- _Instructions to follow_
Could you copy out all of the entries exactly?
##### Data shown
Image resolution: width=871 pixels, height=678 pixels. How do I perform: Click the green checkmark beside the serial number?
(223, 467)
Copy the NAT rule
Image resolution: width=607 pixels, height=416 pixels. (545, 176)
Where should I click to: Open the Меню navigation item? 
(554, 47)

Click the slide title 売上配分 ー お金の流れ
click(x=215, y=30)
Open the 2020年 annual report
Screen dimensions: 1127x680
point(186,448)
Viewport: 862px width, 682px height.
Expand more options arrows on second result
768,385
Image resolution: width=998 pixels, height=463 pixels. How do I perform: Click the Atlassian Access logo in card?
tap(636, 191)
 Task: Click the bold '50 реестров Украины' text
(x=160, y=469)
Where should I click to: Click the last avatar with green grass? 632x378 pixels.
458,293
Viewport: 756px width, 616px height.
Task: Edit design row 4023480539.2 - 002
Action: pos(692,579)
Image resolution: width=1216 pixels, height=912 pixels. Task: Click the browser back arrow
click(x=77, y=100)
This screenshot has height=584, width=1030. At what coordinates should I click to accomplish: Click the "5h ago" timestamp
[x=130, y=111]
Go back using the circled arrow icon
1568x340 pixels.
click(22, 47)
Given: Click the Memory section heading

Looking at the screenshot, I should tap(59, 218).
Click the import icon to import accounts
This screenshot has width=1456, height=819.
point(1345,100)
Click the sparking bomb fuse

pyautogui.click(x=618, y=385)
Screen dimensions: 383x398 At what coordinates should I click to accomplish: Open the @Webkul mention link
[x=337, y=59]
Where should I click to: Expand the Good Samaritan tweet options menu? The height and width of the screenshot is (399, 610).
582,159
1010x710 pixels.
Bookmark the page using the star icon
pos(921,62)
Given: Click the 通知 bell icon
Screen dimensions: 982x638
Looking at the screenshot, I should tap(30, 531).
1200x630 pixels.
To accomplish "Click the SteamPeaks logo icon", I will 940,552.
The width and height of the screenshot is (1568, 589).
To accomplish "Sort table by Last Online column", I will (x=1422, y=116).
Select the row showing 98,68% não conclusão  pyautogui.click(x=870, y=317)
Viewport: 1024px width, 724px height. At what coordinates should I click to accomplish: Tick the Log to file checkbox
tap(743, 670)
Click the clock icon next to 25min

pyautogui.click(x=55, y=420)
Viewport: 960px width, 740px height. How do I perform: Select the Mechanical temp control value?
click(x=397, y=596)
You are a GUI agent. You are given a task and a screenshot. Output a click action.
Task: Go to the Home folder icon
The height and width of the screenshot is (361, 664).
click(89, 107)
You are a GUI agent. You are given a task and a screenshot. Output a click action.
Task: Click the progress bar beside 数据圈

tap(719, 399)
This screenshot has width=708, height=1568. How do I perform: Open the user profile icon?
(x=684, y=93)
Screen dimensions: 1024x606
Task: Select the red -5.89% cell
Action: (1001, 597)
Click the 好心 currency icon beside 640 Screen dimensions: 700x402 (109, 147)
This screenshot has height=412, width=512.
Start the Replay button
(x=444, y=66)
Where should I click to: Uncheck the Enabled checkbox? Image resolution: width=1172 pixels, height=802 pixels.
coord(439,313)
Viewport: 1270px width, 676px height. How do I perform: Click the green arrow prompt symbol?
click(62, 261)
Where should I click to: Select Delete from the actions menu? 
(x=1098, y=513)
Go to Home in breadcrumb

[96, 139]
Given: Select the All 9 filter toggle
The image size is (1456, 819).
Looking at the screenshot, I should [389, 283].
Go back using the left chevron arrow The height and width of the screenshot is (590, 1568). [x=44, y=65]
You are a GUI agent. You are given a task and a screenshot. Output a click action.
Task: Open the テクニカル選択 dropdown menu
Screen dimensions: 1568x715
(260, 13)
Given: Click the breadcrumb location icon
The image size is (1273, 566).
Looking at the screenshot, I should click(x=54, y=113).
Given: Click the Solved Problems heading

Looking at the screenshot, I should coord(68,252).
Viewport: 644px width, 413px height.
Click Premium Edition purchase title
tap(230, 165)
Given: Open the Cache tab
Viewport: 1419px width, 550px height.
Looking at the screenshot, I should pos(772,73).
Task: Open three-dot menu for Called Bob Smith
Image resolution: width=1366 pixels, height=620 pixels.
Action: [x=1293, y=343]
##########
- _Answer area_
Image resolution: width=871 pixels, height=678 pixels. How do I perform: Click the green checkmark beside the serial number?
(223, 467)
Copy the NAT rule
Image resolution: width=607 pixels, height=416 pixels. (545, 176)
Where should I click to: Open the Меню navigation item? 
(554, 47)

Click the slide title 売上配分 ー お金の流れ
click(x=215, y=30)
Open the 2020年 annual report
Screen dimensions: 1127x680
point(186,448)
Viewport: 862px width, 682px height.
Expand more options arrows on second result
768,385
Image resolution: width=998 pixels, height=463 pixels. How do I perform: Click the Atlassian Access logo in card?
tap(636, 191)
 Task: Click the bold '50 реестров Украины' text
(x=160, y=469)
Where should I click to: Click the last avatar with green grass? 632x378 pixels.
458,293
Viewport: 756px width, 616px height.
Task: Edit design row 4023480539.2 - 002
Action: pos(692,579)
Image resolution: width=1216 pixels, height=912 pixels. Task: Click the browser back arrow
click(x=77, y=100)
This screenshot has height=584, width=1030. At what coordinates should I click to accomplish: Click the "5h ago" timestamp
[x=130, y=111]
Go back using the circled arrow icon
1568x340 pixels.
click(22, 47)
Given: Click the Memory section heading

Looking at the screenshot, I should tap(59, 218).
Click the import icon to import accounts
This screenshot has width=1456, height=819.
point(1345,100)
Click the sparking bomb fuse

pyautogui.click(x=618, y=385)
Screen dimensions: 383x398 At what coordinates should I click to accomplish: Open the @Webkul mention link
[x=337, y=59]
Where should I click to: Expand the Good Samaritan tweet options menu? The height and width of the screenshot is (399, 610).
582,159
1010x710 pixels.
Bookmark the page using the star icon
pos(921,62)
Given: Click the 通知 bell icon
Screen dimensions: 982x638
Looking at the screenshot, I should tap(30, 531).
1200x630 pixels.
To accomplish "Click the SteamPeaks logo icon", I will 940,552.
The width and height of the screenshot is (1568, 589).
To accomplish "Sort table by Last Online column", I will (x=1422, y=116).
Select the row showing 98,68% não conclusão  pyautogui.click(x=870, y=317)
Viewport: 1024px width, 724px height. At what coordinates should I click to accomplish: Tick the Log to file checkbox
tap(743, 670)
Click the clock icon next to 25min

pyautogui.click(x=55, y=420)
Viewport: 960px width, 740px height. How do I perform: Select the Mechanical temp control value?
click(x=397, y=596)
You are a GUI agent. You are given a task and a screenshot. Output a click action.
Task: Go to the Home folder icon
The height and width of the screenshot is (361, 664).
click(89, 107)
You are a GUI agent. You are given a task and a screenshot. Output a click action.
Task: Click the progress bar beside 数据圈

tap(719, 399)
This screenshot has width=708, height=1568. How do I perform: Open the user profile icon?
(x=684, y=93)
Screen dimensions: 1024x606
Task: Select the red -5.89% cell
Action: (1001, 597)
Click the 好心 currency icon beside 640 Screen dimensions: 700x402 (109, 147)
This screenshot has height=412, width=512.
Start the Replay button
(x=444, y=66)
Where should I click to: Uncheck the Enabled checkbox? Image resolution: width=1172 pixels, height=802 pixels.
coord(439,313)
Viewport: 1270px width, 676px height. How do I perform: Click the green arrow prompt symbol?
click(62, 261)
Where should I click to: Select Delete from the actions menu? 
(x=1098, y=513)
Go to Home in breadcrumb

[96, 139]
Given: Select the All 9 filter toggle
The image size is (1456, 819).
Looking at the screenshot, I should [389, 283].
Go back using the left chevron arrow The height and width of the screenshot is (590, 1568). [x=44, y=65]
You are a GUI agent. You are given a task and a screenshot. Output a click action.
Task: Open the テクニカル選択 dropdown menu
Screen dimensions: 1568x715
(260, 13)
Given: Click the breadcrumb location icon
The image size is (1273, 566).
Looking at the screenshot, I should click(x=54, y=113).
Given: Click the Solved Problems heading

Looking at the screenshot, I should coord(68,252).
Viewport: 644px width, 413px height.
Click Premium Edition purchase title
tap(230, 165)
Given: Open the Cache tab
Viewport: 1419px width, 550px height.
Looking at the screenshot, I should pos(772,73).
Task: Open three-dot menu for Called Bob Smith
Image resolution: width=1366 pixels, height=620 pixels.
Action: [x=1293, y=343]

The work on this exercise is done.